As they passed the antique car to its left, L.C. noticed that the driver was a young woman wearing 1940s style clothing. A small child was in the seat next to her. The windows of the car were rolled up and both the woman and child were very warmly dressed. L.C. was bemused by this, as it was a warm, pleasant day. When the two men looked more closely at the woman, they were disturbed to see that the woman seemed panicky, even frightened. She kept looking back and forth as if she feared danger of some sort. L.C., who was in the passenger seat, called to the woman and asked if she needed help. She nodded, “yes,” while looking at their car in a confused manner. Although her rolled-up window made communication difficult, L.C. was able to motion to her to pull over on the side of the road. As they saw her begin to do so, the men continued to pass her car so they could pull over ahead of her. After they parked on the shoulder of the road, the men turned back to look at the vintage auto. They were stunned to see it was no longer there. Somehow, on this open highway with no side roads, the car and its passengers had instantly vanished.
As L.C, and Charlie sat there, trying to process what had just happened, a third car pulled over behind them. The driver ran over to them, demanding to know what had happened to the car that had been ahead of him. The man explained that he was driving north on Highway 167 when he saw ahead of him a new car (L.C. and Charlie’s) slowly pass a very old car and pull onto the shoulder.
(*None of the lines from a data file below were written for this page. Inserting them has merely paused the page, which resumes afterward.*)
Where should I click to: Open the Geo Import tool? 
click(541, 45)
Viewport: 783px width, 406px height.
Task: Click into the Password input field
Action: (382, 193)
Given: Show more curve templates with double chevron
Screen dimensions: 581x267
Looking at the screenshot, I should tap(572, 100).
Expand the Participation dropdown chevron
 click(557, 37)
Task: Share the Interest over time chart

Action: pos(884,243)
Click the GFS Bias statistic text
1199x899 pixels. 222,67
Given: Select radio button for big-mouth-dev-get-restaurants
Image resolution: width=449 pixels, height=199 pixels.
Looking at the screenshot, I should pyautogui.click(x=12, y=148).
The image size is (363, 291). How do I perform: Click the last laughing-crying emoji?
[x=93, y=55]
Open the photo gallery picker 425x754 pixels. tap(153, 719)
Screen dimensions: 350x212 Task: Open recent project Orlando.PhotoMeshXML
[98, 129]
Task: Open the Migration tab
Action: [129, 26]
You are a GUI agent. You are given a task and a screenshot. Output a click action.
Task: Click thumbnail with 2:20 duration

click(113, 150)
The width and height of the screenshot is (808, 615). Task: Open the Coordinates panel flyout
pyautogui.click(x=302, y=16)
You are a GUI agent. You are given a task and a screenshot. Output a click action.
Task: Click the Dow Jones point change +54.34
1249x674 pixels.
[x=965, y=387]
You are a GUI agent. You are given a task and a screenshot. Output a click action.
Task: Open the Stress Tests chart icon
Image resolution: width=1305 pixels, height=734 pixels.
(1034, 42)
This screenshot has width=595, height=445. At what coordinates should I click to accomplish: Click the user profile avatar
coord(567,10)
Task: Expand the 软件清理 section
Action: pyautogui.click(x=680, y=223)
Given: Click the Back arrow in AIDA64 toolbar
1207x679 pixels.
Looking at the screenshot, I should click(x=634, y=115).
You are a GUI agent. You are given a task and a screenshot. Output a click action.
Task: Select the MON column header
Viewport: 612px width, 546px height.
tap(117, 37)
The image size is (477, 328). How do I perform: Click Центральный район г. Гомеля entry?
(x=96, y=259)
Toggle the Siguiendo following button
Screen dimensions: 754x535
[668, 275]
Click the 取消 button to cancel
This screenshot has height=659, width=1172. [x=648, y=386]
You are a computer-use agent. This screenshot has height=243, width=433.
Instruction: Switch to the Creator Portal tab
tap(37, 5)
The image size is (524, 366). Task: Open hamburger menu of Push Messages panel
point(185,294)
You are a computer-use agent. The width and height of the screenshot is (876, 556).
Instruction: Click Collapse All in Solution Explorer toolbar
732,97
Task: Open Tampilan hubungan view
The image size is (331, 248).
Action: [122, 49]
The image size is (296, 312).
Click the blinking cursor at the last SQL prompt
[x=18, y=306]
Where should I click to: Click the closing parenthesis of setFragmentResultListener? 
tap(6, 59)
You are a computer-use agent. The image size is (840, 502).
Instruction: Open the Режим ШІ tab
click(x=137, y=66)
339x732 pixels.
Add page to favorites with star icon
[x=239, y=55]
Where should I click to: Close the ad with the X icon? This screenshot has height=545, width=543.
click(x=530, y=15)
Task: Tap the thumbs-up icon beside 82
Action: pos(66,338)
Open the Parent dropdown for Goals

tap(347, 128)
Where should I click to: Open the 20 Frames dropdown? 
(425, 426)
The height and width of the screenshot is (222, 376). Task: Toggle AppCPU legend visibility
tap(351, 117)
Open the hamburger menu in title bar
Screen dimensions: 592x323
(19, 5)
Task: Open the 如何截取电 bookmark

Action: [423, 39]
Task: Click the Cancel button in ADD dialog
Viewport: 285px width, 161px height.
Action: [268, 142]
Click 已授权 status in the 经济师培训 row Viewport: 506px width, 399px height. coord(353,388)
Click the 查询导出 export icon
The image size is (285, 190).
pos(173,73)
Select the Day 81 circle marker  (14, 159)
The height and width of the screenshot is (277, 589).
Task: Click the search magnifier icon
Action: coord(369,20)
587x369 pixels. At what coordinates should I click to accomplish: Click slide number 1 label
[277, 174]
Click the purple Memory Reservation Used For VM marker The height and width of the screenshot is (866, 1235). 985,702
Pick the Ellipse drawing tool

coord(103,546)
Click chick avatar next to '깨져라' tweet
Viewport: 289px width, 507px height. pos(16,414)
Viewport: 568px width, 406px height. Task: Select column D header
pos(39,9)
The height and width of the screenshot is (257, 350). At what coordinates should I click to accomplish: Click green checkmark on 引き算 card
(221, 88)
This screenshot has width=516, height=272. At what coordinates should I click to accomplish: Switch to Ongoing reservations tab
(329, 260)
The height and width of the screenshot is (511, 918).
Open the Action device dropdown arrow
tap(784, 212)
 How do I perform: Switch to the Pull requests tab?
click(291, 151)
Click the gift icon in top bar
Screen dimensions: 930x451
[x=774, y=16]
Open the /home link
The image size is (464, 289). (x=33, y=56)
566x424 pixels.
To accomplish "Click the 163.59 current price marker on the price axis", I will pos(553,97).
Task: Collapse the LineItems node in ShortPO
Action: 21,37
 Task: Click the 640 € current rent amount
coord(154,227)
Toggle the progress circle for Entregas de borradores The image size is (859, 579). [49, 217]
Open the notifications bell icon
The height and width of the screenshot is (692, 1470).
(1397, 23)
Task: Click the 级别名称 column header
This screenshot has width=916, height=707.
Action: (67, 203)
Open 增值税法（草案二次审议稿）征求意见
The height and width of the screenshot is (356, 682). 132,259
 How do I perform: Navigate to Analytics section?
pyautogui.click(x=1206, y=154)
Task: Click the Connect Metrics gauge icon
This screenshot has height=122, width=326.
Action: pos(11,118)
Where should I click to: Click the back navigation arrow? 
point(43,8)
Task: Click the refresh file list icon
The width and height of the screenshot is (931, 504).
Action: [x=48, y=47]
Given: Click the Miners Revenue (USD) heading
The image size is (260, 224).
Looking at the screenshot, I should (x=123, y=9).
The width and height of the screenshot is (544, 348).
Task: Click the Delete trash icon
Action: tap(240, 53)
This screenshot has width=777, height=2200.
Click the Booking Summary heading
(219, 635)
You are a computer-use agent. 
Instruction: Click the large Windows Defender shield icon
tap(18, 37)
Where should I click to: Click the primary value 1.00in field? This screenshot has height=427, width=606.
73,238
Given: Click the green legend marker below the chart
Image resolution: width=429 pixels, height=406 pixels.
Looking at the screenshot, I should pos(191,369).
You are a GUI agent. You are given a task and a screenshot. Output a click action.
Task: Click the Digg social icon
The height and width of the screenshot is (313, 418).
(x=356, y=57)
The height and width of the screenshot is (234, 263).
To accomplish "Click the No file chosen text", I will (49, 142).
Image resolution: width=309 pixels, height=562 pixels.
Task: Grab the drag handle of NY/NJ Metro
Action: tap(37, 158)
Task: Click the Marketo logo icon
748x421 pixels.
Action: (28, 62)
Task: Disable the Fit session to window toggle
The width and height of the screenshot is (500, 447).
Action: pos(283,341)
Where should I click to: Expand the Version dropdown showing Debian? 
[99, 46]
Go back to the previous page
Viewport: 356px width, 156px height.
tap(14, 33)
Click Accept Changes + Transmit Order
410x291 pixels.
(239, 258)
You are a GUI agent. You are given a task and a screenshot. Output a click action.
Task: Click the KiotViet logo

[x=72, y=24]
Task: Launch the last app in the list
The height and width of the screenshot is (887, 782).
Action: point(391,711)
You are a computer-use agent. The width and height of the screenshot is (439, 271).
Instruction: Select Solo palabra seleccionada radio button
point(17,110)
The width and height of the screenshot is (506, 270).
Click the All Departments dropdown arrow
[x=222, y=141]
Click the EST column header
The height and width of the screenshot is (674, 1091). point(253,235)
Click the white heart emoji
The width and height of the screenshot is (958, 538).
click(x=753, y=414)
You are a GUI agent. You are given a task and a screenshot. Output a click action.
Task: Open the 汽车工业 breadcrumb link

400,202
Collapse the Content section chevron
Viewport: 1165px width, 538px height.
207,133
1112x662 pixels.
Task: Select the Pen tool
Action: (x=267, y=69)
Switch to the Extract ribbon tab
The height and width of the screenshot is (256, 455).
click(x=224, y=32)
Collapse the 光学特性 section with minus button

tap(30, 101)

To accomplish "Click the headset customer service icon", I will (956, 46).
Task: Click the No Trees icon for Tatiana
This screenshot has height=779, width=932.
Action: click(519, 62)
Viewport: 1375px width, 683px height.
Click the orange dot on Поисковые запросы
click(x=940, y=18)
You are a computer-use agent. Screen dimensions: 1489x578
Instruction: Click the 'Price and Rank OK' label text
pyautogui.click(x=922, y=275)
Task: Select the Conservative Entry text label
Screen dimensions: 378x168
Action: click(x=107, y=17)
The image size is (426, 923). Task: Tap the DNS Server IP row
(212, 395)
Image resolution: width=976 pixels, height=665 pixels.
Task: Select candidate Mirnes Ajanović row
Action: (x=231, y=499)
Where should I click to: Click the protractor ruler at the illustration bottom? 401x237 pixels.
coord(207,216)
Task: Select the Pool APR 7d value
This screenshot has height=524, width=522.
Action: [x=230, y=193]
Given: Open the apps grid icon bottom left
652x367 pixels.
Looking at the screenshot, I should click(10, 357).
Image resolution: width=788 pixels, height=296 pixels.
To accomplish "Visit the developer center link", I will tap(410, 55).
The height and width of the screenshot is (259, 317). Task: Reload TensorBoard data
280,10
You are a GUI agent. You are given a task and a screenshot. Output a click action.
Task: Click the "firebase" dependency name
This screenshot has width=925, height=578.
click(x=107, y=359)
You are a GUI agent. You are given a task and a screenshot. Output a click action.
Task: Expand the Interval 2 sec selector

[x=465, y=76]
The vintage car began to do the same, when it suddenly disappeared.
After comparing notes, the three men fruitlessly examined the area for about an hour. The third man wanted to contact the police to file a “missing person” report. L.C. and Charlie, however, thought that would do no good. They had no idea what happened to the woman and child, and trying to explain what had happened would likely just make them all look like lunatics. The man finally agreed. The three of them did exchange addresses and phone numbers. For some time afterwards, the man would periodically contact them to discuss the incident, out of an apparent desire to reassure himself of his sanity.
Meaux concluded, “High strangeness points to ponder over: what if--she was from the past, and went forward in time, and she is now an old lady still living today, and what if on that same day it had been her instead of L.C. and Charlie behind the ‘old car,’ that same now old lady would have met herself. What if--the Earth itself has a super mentality and it creates as a cosmic joke all these anomalies of life on its surface just for its amusement or some other esoteric reason. What if--and this is the final and most depressing of the "what ifs"--she had come from the past, popped into the future and did not return to her past. The newspapers of 1940 would puzzle over a disappearance of a mother and her child one cold October day, foul play suspected, the search continues--while she and the child continue traveling in and out of various time zones forever.”
I suppose one can offer a simpler theory: Imagine a woman driving down a Louisiana highway one day in the 1940s, in a state of great fear for herself and her child, desperate to escape--to somewhere, anywhere.
Perhaps, for a few moments, at least, she managed to do just that.
It could be a ghost story, indeed, but if a time-slip story, it seems to be one in which the woman and child from the past were the protagonists, since LC and Charlie didn't slip into a different time. They may have met two people who had.